3. **Calculate 'r' for Each Angle:**
* When $\theta = 0^\circ$ (right along the positive x-axis):
`$r = 4 - 4 \times \cos(0^\circ) = 4 - 4 \times 1 = 0$`.
So, the graph starts right at the center!
* When $\theta = 90^\circ$ (straight up along the positive y-axis):
`$r = 4 - 4 \times \cos(90^\circ) = 4 - 4 \times 0 = 4$`.
So, the graph goes up 4 units.
* When $\theta = 180^\circ$ (left along the negative x-axis):
`$r = 4 - 4 \times \cos(180^\circ) = 4 - 4 \times (-1) = 4 + 4 = 8$`.
So, the graph goes out 8 units to the left.
* When $\theta = 270^\circ$ (straight down along the negative y-axis):
`$r = 4 - 4 \times \cos(270^\circ) = 4 - 4 \times 0 = 4$`.
So, the graph goes down 4 units.
4. **Imagine the Shape:** Now, think about connecting these points smoothly. It starts at the center (0,0), goes up to the point (4, 90 degrees), sweeps around to the point (8, 180 degrees), then comes down to the point (4, 270 degrees), and finally loops back to the center. Because the equation uses `cos($\theta$)`, the graph will be symmetrical across the horizontal axis (the x-axis). When you connect all these points, it forms a shape that looks just like a heart, which is why we call this type of graph a "cardioid"!

Alternative answer

Answer:
The graph of the polar equation $r = 4 - 4 \cos \theta$ is a cardioid, which looks like a heart shape. It starts at the origin (0,0), extends to a maximum length of 8 units along the negative x-axis, and has a width of 4 units above and below the x-axis. It is symmetric about the x-axis. Explain
This is a question about graphing polar equations, specifically identifying and sketching a cardioid . The solving step is:

First, let's think about what 'r' and 'theta' mean in polar coordinates. 'r' is how far away a point is from the center (called the pole or origin), and 'theta' is the angle that point makes with the positive x-axis. Our equation tells us how 'r' changes as 'theta' changes.

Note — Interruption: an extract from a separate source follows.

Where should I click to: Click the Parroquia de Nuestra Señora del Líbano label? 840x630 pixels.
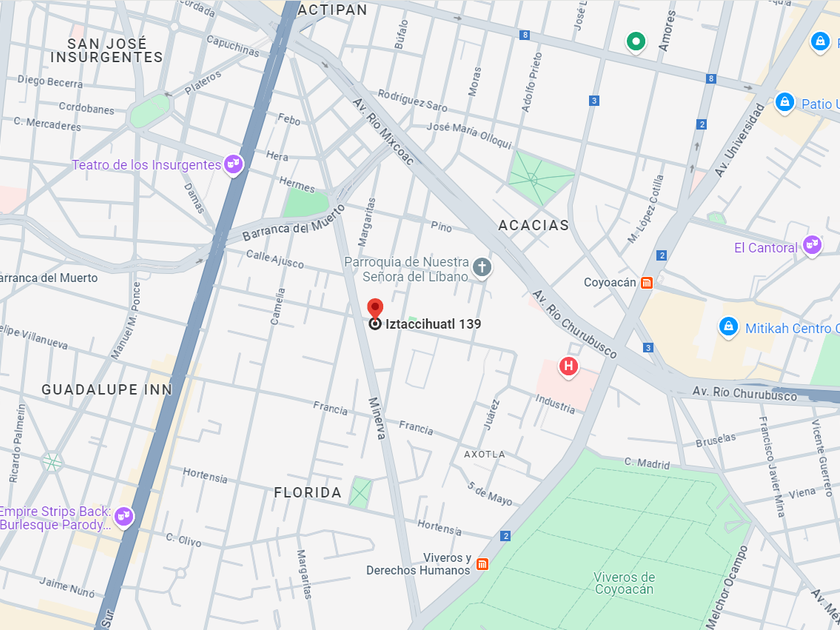(406, 269)
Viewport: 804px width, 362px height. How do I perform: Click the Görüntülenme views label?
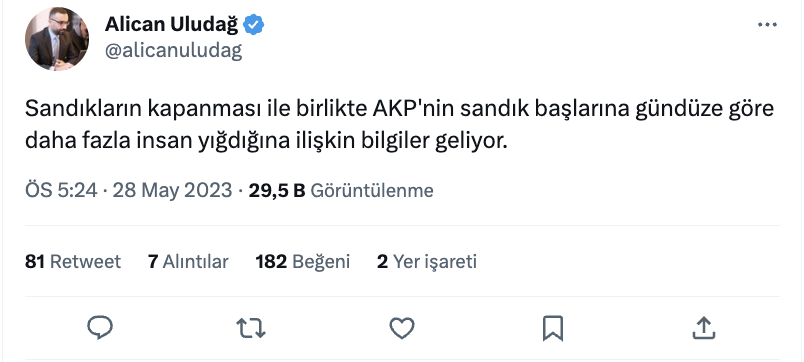[x=372, y=191]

Now, let's find some easy points by picking simple angles and calculating 'r':
1. **When $\theta = 0$ (0 degrees):**
$\cos(0) = 1$.
So, $r = 4 - 4(1) = 0$.
This means the graph starts right at the origin!
2. **When $\theta = \pi/2$ (90 degrees):**
$\cos(\pi/2) = 0$.
So, $r = 4 - 4(0) = 4$.
This means at 90 degrees (straight up), the point is 4 units away from the origin.
3. **When $\theta = \pi$ (180 degrees):**
$\cos(\pi) = -1$.
So, $r = 4 - 4(-1) = 4 + 4 = 8$.
This means at 180 degrees (straight left), the point is 8 units away from the origin. This is the farthest point from the origin.
4. **When $\theta = 3\pi/2$ (270 degrees):**
$\cos(3\pi/2) = 0$.
So, $r = 4 - 4(0) = 4$.
This means at 270 degrees (straight down), the point is also 4 units away from the origin.
5. **When $\theta = 2\pi$ (360 degrees):**
$\cos(2\pi) = 1$.
So, $r = 4 - 4(1) = 0$.
We are back at the origin, completing the shape.

If you were to plot these points and smoothly connect them, you'd see a shape that looks like a heart. Since it's $r = a - a \cos \theta$, it's a cardioid that opens towards the left (the side opposite the positive x-axis). It starts at the origin, stretches out to 8 units to the left, and is 4 units tall both up and down from the x-axis. It's also perfectly symmetrical about the x-axis.